YOLO Data Augmentation Explained

Ruman
7 min readJun 4, 2023

--

Image source : https://www.mdpi.com/1424-8220/22/19/7383

Outline

  1. Introduction
  2. Yolo Data augmentation config file
  3. Different Data Augmentations in Yolo
  4. Conclusion

Introduction

When it comes to object detection algorithms, YOLO stands tall as the most popular choice among machine learning practitioner. Its exceptional speed and accuracy make it a preferred option for a wide range of applications. Over time, various iterations of YOLO, such as V5, V7, V8, and YOLO-NAS, have emerged, setting new records for state-of-the-art object detection.

However, fine-tuning these YOLO models to achieve optimal performance requires more than just implementing the algorithm itself. One crucial aspect is data augmentation. Each YOLO version comes with its own default data augmentation configuration, but simply relying on these settings may not yield the desired results for your specific use case.

In this article, we will explore the available data augmentation techniques and understand in detail. By gaining insight into these augmentation options, you will be better equipped to customize and fine-tune your YOLO models according to your specific needs.

Yolo Data augmentation config file

You can find the augmentation configuration specific to your desired YOLO version by referring to these files. Once you have identified the corresponding configuration file, you can easily modify the augmentation settings according to your requirements.

The data configuration files are organized in the following order: V4, V5, V7, and V8.

Different Data Augmentation

Image HSV (Hue, Saturation, and Value) Augmentation

Image source : https://pyimagesearch.com/2021/04/28/opencv-color-spaces-cv2-cvtcolor/

This augmentation technique helps the YOLO model by introducing variations in colour, lighting conditions, and contrast.

By altering the Hue component, we can simulate different lighting conditions, such as daylight or artificial lighting, enabling the model to learn to detect objects under various illumination settings.

Adjusting the Saturation component allows us to control the vividness or dullness of colors, providing the model with exposure to different color distributions.

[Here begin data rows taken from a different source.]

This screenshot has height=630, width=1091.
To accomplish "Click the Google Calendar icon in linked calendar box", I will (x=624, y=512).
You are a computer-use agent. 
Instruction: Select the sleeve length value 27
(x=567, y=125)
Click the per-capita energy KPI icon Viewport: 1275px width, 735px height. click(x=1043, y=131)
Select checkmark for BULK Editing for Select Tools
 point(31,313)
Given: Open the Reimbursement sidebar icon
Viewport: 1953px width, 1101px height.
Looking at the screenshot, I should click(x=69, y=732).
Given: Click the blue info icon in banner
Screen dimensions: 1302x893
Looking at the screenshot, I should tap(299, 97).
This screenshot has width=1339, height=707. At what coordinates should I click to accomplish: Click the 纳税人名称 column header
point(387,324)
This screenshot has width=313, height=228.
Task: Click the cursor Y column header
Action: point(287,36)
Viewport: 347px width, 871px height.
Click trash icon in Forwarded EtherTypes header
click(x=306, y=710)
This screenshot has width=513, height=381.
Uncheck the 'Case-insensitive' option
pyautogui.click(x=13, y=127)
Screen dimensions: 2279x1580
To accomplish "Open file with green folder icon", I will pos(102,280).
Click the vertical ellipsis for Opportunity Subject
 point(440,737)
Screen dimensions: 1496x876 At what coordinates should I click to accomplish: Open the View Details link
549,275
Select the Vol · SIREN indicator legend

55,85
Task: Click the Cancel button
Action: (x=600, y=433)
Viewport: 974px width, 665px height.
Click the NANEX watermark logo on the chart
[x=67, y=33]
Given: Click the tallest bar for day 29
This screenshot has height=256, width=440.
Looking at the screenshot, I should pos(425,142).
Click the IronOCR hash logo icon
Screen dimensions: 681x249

Lastly, modifying the Value component affects the brightness of the image, allowing the model to adapt to different brightness levels.

By incorporating HSV augmentation into the YOLO, the model becomes more robust and capable of handling real-world scenarios with varying lighting conditions, colour schemes, and contrasts.

In the later versions of YOLO, excluding V4, we can configure HSV augmentation by specifying fractional values for hsv_h, hsv_s, and hsv_v. These values are defined within the range of 0 to 1, allowing for precise control over the desired changes in hue, saturation, and value components of the image.

hsv_h: 0.015  # image HSV-Hue augmentation (fraction)
hsv_s: 0.7 # image HSV-Saturation augmentation (fraction)
hsv_v: 0.4 # image HSV-Value augmentation (fraction)

Image Angle/Degree rotation Augmentation

Image angle/degree rotation; source : https://www.invivoo.com/

Image angle/degree augmentation involves rotating the input images by a certain angle or degree. By introducing rotational variations during training, the model becomes more robust and capable of handling objects that may appear at different orientations or angles in real-world images.

Image rotation augmentation can be configured by specifying rotation degrees value within the range of 0 to 360.

degrees: 0.0  # image rotation (+/- deg)

Image Translation Augmentation

Image Horizontal and Vertical Translation; source : https://www.invivoo.com/

Translation augmentation involves shifting or moving the objects within the image. This technique simulates the scenario where objects are slightly displaced or moved within the frame.

This augmentation improves the model’s accuracy in detecting objects even when they are not centered or located at expected positions.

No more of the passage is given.